3. **Finding the Axis of Symmetry:**
* The axis of symmetry is a vertical line that goes right through the vertex, dividing the parabola into two mirror-image halves.
* Its equation is always $x=h$.
* So, our axis of symmetry is $x = 1$.

4. **Finding the x-intercepts:**
* The x-intercepts are where the graph crosses the x-axis, which means the y-value (or $f(x)$) is zero.
* So, we set our standard form equation to 0:
$-(x-1)^2 + 6 = 0$
* Subtract 6 from both sides:
$-(x-1)^2 = -6$
* Multiply both sides by -1:
$(x-1)^2 = 6$
* To get rid of the square, we take the square root of both sides. Remember to include both the positive and negative roots!
$x-1 = \pm\sqrt{6}$
* Add 1 to both sides:
$x = 1 \pm\sqrt{6}$
* So, our x-intercepts are $1+\sqrt{6}$ and $1-\sqrt{6}$. If we wanted approximate values, $\sqrt{6}$ is about 2.45, so the intercepts are roughly $1+2.45 = 3.45$ and $1-2.45 = -1.45$.
* The x-intercepts are $(1+\sqrt{6}, 0)$ and $(1-\sqrt{6}, 0)$.

5. **Sketching the Graph:**
* Since our 'a' value is $-1$ (which is negative), we know the parabola opens downwards, like a frown.

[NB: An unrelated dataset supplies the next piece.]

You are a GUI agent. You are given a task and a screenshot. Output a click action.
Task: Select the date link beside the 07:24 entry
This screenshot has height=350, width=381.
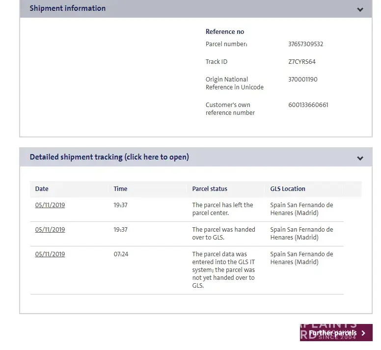click(x=50, y=254)
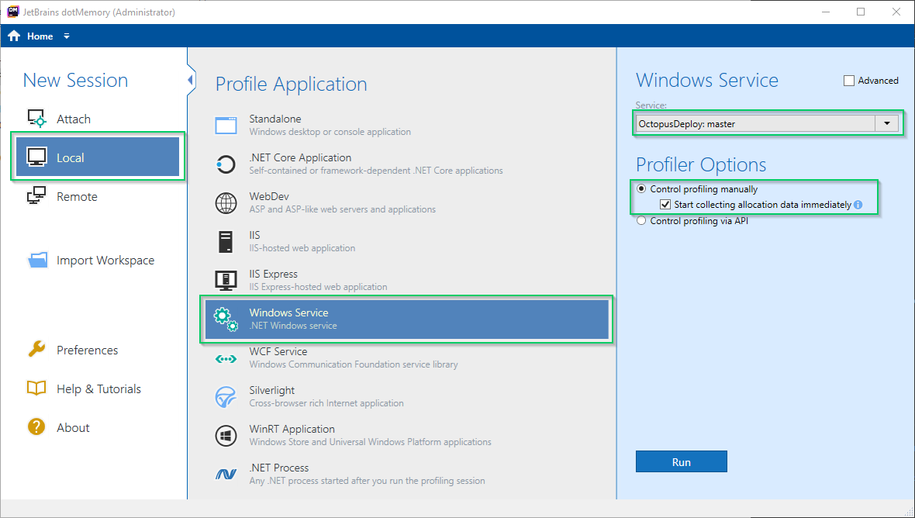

* We mark our vertex at $(1, 6)$.
* We draw a dashed vertical line for our axis of symmetry at $x=1$.
* We mark our x-intercepts at approximately $(-1.45, 0)$ and $(3.45, 0)$.
* We can also find the y-intercept by plugging $x=0$ into the original function: $f(0) = -0^2 + 2(0) + 5 = 5$. So, the y-intercept is $(0, 5)$.
* Then, we draw a smooth, U-shaped curve (opening downwards) that passes through these points.